On Fri, 17 Apr 2009, Marc Dionne wrote:
On Fri, Apr 17, 2009 at 2:13 AM, Felix Frank <[email protected]> wrote:
With the fix above, my larger mmap test quickly runs into a deadlock
again. Looks like cache_write_pages is trying to lock the page that is
currently being written:
I think I just reproduced :/
Guess we're back to square one then. I posted a hack to RT #124627 yesterday
that does prevent deadlock, but apparently much data won't ever get written
to the cache and mmap_test reports corruptions (gets lots of 0s). So what to
do instead of osi_VM_StoreAllSegments() during partial writes?
Regards
- Felix
I tried something almost identical yesterday (but I was lazier and
just used the AFS_VMSYNC_INVAL flag), and it does prevent the
deadlock.
I don't see any corruption however - could you post your test case
here (I had trouble getting it from AFS), and also, can you give a bit
more info - cache size, memory size, etc. Kernel versions might make
a difference - I'm testing with latest 2.6.30-rc.

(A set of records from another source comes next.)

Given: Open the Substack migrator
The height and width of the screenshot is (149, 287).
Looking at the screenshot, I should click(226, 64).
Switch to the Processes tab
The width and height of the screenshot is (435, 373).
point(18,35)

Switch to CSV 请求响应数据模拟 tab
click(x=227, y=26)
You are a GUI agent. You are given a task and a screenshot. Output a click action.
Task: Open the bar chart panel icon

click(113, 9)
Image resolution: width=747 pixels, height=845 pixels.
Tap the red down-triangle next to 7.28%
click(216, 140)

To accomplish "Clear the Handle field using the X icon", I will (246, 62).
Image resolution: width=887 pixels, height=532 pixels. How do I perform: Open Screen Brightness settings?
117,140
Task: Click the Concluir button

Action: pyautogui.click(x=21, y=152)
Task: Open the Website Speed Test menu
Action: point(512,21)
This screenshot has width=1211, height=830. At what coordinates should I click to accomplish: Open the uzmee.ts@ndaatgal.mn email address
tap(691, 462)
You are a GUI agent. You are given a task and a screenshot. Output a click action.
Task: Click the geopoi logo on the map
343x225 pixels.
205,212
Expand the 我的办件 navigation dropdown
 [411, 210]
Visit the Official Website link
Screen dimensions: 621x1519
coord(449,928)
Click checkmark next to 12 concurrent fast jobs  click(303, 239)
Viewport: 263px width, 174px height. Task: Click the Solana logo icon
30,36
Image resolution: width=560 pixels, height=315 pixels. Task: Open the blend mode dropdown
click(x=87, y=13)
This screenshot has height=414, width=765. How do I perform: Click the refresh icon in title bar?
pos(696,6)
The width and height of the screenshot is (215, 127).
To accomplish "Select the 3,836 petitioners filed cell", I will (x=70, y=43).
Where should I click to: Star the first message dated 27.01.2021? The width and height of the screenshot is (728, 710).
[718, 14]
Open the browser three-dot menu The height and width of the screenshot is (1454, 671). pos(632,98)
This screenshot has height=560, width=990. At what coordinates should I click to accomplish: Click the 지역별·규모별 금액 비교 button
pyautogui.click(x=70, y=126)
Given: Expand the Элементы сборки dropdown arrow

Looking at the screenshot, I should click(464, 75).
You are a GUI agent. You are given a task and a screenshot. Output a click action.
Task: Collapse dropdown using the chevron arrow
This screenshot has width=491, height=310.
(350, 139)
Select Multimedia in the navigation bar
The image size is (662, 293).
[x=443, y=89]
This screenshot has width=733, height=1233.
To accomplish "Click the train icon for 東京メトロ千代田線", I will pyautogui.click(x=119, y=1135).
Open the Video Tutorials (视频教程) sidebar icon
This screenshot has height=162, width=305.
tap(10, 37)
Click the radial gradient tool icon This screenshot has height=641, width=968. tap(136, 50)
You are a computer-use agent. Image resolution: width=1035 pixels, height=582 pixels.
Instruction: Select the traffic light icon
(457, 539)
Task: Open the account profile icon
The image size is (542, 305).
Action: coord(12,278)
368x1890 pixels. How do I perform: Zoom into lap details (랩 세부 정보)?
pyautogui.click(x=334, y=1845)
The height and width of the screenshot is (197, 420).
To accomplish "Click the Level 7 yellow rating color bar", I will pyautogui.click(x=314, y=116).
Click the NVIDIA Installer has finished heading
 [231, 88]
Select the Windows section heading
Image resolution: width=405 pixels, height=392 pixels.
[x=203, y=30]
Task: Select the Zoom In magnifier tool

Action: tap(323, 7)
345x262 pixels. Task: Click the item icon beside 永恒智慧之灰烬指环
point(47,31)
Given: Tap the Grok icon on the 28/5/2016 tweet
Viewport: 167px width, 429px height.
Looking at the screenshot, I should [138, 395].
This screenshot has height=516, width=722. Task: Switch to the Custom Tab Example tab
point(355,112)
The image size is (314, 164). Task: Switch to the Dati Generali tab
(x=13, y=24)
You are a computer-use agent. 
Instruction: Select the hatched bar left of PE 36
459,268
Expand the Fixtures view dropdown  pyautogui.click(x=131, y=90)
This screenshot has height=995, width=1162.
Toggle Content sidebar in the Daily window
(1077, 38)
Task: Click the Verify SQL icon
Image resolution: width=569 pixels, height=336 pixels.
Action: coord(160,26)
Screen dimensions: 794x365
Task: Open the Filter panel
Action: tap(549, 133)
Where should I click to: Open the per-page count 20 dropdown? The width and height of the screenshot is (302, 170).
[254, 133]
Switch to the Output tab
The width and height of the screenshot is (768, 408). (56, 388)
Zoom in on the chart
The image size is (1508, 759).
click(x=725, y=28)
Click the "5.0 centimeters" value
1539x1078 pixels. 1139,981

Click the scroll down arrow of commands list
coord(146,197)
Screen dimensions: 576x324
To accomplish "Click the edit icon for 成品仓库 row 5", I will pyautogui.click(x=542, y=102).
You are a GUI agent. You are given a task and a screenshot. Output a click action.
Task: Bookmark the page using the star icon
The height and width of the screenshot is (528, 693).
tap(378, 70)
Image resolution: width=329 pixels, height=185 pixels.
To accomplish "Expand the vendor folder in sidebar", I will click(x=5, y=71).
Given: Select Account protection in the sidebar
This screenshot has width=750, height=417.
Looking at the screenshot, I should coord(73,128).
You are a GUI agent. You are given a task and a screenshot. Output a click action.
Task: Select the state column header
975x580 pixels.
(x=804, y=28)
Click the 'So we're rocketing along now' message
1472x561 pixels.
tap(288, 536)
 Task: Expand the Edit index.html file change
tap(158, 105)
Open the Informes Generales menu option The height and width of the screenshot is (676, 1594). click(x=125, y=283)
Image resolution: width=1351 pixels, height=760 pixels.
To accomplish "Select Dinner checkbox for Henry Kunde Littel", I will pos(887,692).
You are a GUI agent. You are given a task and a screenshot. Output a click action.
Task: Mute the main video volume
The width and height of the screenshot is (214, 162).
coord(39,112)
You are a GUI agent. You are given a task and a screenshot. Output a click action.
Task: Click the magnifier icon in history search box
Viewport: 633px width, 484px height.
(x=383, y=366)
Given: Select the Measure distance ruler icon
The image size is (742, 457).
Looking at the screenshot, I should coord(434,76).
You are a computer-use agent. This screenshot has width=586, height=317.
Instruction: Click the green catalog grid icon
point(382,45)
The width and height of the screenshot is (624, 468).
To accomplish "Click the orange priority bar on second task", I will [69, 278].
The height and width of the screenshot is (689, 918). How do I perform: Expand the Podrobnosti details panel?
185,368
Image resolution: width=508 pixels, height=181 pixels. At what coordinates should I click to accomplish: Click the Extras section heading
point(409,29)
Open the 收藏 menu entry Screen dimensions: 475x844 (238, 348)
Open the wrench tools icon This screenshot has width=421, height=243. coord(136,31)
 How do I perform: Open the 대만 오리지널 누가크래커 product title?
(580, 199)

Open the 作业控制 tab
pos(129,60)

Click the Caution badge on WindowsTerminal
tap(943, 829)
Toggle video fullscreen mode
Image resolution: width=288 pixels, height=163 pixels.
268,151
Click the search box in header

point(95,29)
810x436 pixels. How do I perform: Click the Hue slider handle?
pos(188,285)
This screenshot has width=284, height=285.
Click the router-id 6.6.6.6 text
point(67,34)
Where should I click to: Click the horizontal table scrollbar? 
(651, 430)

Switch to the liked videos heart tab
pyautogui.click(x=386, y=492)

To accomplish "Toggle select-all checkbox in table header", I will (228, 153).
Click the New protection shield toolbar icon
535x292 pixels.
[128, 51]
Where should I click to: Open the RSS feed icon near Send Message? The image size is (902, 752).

I had my little test program (misbehave.c) attached to my mail from
09:08:39 +0200. It's not the one that causes trouble with this workaround
(or did I say it does? sorry, i'm starting to get a little confused.)
On the test system I used, the problems start with mmap_test writing
around 600MB or so (64MB disk cache).
It does the same with vanilla 1.4.10, but I had a feeling that it happens
"sooner" with the workaround in place.
If my theory is anywhere near correct, kernel version should not be
important (but that's a big if).
The problem is that I'm in a rhel environment and our kernels are pimped
up 2.6.18s (that is, RedHat ported lots of features from newer kernels
back). I can't easily test other versions.
I'm currently trying to home in on the reason for Derrik's antirecursion
patch still causing deadlock. Here is what misbehave.c keeps doing:
Pid: 1543, comm: afs_background Tainted: P 2.6.18-128.1.6.el5xen #1
RIP: e030:[<ffffffff802181d0>] [<ffffffff802181d0>] unlock_page+0xf/0x2f
...
Call Trace:
[<ffffffff8021cf0e>] mpage_writepages+0x21d/0x34d
[<ffffffff881adc32>] :libafs:afs_linux_writepage+0x0/0x83
[<ffffffff802639f9>] _spin_lock_irqsave+0x9/0x14
[<ffffffff80315034>] avc_has_perm_noaudit+0x208/0x36b
[<ffffffff8028ba68>] printk+0x52/0xc6
[<ffffffff80286721>] enqueue_task+0x41/0x56
[<ffffffff8028678c>] __activate_task+0x56/0x6d
[<ffffffff881b28b0>] :libafs:afsd_launcher+0x0/0x2c
[<ffffffff8025c9fb>] do_writepages+0x29/0x2f
[<ffffffff80250ee9>] __filemap_fdatawrite_range+0x50/0x5b
...
That happens some time after afs_linux_writepage_sync() returns because of
the CPageWrite flag.
- Felix